Question

A contractor is required by a county planning department to submit one, two, three, four, or five forms (depending on the nature of the project) in applying for a building permit. Let Y = the number of forms required of the next applicant. The probability that y forms are required is known to be proportional to y—that is,$$p\left( y \right) = ky$$for$$y = 1, \ldots ,5$$. a. What is the value of k? (Hint:$$\sum\limits_{y = 1}^5 {p\left( y \right)} = 1$$) b. What is the probability that at most three forms are required? c. What is the probability that between two and fourforms (inclusive) are required? d. Could $$p\left( y \right) = \frac{{{y^2}}}{{50}}$$for $$y = 1, \ldots ,5$$be the pmf of Y?

Answer

## Question1.a:

**step1 Set up the sum of probabilities**

For any valid probability mass function (pmf), the sum of probabilities for all possible outcomes must equal 1. This is a fundamental property of probability distributions. In this case, the possible values for Y are 1, 2, 3, 4, and 5.

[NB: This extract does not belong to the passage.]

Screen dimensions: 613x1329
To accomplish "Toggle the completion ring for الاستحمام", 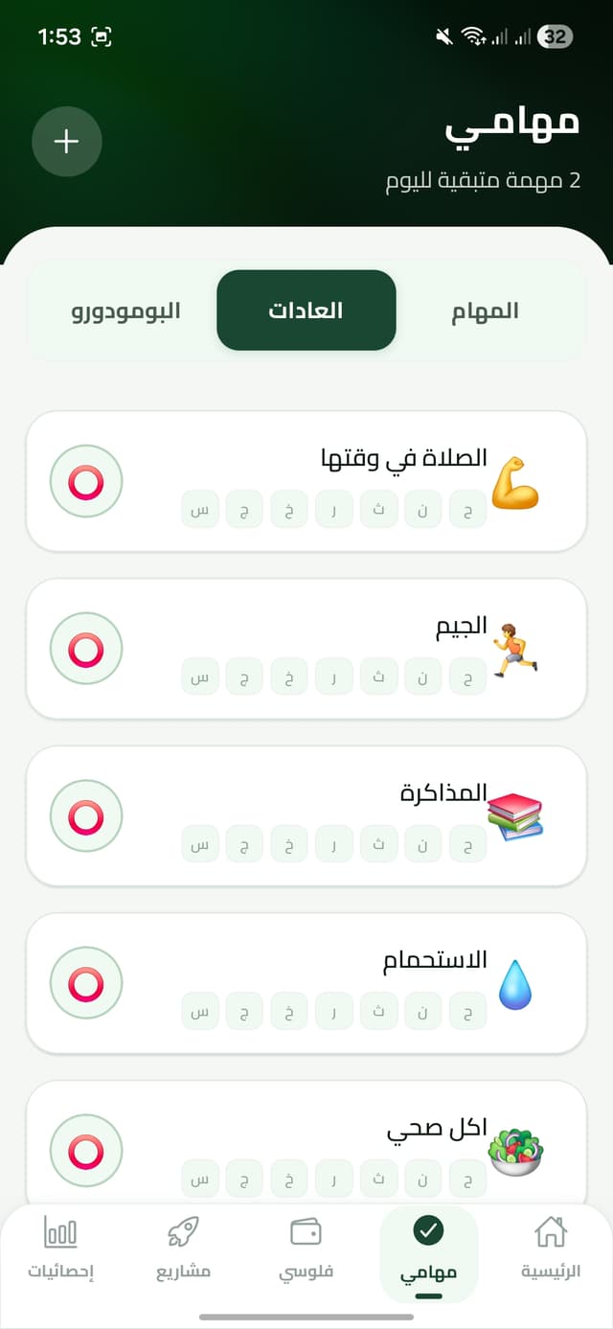I will [85, 983].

$$ \sum\limits_{y=1}^5 p(y) = 1 $$

Given that $$p(y) = ky$$, we substitute this into the sum.

$$ p(1) + p(2) + p(3) + p(4) + p(5) = 1 $$

**step2 Calculate the sum and solve for k**

Substitute the expression for $$p(y)$$ into the sum from the previous step.

$$ k(1) + k(2) + k(3) + k(4) + k(5) = 1 $$

Factor out k from the sum.

$$ k(1 + 2 + 3 + 4 + 5) = 1 $$

Calculate the sum inside the parentheses.

$$ k(15) = 1 $$

Divide both sides by 15 to find the value of k.

$$ k = \frac{1}{15} $$

## Question1.b:

**step1 Identify the required probabilities**

The probability that at most three forms are required means the probability that Y is less than or equal to 3. This includes the outcomes where 1, 2, or 3 forms are required.

$$ P(Y \leq 3) = p(1) + p(2) + p(3) $$

**step2 Calculate the individual probabilities and their sum**

Using the value of $$k = \frac{1}{15}$$ found in part (a), calculate each probability.

$$ p(1) = 1 \times k = 1 \times \frac{1}{15} = \frac{1}{15} $$

$$ p(2) = 2 \times k = 2 \times \frac{1}{15} = \frac{2}{15} $$

$$ p(3) = 3 \times k = 3 \times \frac{1}{15} = \frac{3}{15} $$

Now, sum these probabilities to find $$P(Y \leq 3)$$.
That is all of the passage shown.